▶ **ASSIGNED TASK**:
Please reproduce the entire listing exactly.

##### INFORMATION PROVIDED #####

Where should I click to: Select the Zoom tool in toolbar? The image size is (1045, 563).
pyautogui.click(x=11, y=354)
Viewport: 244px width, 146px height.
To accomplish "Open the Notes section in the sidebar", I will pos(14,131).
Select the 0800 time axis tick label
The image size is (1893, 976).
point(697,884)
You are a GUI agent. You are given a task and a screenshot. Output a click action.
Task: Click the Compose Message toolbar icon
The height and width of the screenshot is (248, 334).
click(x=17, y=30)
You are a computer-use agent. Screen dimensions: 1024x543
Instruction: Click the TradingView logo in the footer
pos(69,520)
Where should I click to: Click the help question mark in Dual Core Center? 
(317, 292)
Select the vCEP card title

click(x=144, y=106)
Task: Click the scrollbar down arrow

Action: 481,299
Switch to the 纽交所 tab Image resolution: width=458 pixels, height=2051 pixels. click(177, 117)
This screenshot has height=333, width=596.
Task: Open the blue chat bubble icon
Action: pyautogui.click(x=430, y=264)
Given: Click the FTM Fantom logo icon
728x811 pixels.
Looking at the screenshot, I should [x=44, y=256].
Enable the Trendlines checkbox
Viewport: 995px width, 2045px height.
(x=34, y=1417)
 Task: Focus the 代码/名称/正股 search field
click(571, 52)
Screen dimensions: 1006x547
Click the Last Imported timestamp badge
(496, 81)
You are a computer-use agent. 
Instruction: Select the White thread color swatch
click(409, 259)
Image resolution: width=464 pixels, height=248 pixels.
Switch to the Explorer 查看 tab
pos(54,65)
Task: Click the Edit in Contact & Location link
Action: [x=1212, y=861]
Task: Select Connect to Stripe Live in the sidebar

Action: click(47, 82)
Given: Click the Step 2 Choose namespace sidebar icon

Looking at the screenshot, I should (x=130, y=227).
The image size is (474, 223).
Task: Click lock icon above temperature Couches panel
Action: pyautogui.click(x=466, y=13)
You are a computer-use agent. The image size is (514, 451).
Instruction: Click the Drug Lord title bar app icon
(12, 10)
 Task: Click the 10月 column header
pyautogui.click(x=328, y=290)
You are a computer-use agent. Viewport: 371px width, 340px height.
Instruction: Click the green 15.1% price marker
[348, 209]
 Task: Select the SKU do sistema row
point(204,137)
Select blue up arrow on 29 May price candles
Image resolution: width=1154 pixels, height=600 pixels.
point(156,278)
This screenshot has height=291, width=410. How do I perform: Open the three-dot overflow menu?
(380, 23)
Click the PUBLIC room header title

#####

▶ **RESPONSE AREA**:
Where should I click to: Select the Zoom tool in toolbar? The image size is (1045, 563).
pyautogui.click(x=11, y=354)
Viewport: 244px width, 146px height.
To accomplish "Open the Notes section in the sidebar", I will pos(14,131).
Select the 0800 time axis tick label
The image size is (1893, 976).
point(697,884)
You are a GUI agent. You are given a task and a screenshot. Output a click action.
Task: Click the Compose Message toolbar icon
The height and width of the screenshot is (248, 334).
click(x=17, y=30)
You are a computer-use agent. Screen dimensions: 1024x543
Instruction: Click the TradingView logo in the footer
pos(69,520)
Where should I click to: Click the help question mark in Dual Core Center? 
(317, 292)
Select the vCEP card title

click(x=144, y=106)
Task: Click the scrollbar down arrow

Action: 481,299
Switch to the 纽交所 tab Image resolution: width=458 pixels, height=2051 pixels. click(177, 117)
This screenshot has height=333, width=596.
Task: Open the blue chat bubble icon
Action: pyautogui.click(x=430, y=264)
Given: Click the FTM Fantom logo icon
728x811 pixels.
Looking at the screenshot, I should [x=44, y=256].
Enable the Trendlines checkbox
Viewport: 995px width, 2045px height.
(x=34, y=1417)
 Task: Focus the 代码/名称/正股 search field
click(571, 52)
Screen dimensions: 1006x547
Click the Last Imported timestamp badge
(496, 81)
You are a computer-use agent. 
Instruction: Select the White thread color swatch
click(409, 259)
Image resolution: width=464 pixels, height=248 pixels.
Switch to the Explorer 查看 tab
pos(54,65)
Task: Click the Edit in Contact & Location link
Action: [x=1212, y=861]
Task: Select Connect to Stripe Live in the sidebar

Action: click(47, 82)
Given: Click the Step 2 Choose namespace sidebar icon

Looking at the screenshot, I should (x=130, y=227).
The image size is (474, 223).
Task: Click lock icon above temperature Couches panel
Action: pyautogui.click(x=466, y=13)
You are a computer-use agent. The image size is (514, 451).
Instruction: Click the Drug Lord title bar app icon
(12, 10)
 Task: Click the 10月 column header
pyautogui.click(x=328, y=290)
You are a computer-use agent. Viewport: 371px width, 340px height.
Instruction: Click the green 15.1% price marker
[348, 209]
 Task: Select the SKU do sistema row
point(204,137)
Select blue up arrow on 29 May price candles
Image resolution: width=1154 pixels, height=600 pixels.
point(156,278)
This screenshot has height=291, width=410. How do I perform: Open the three-dot overflow menu?
(380, 23)
Click the PUBLIC room header title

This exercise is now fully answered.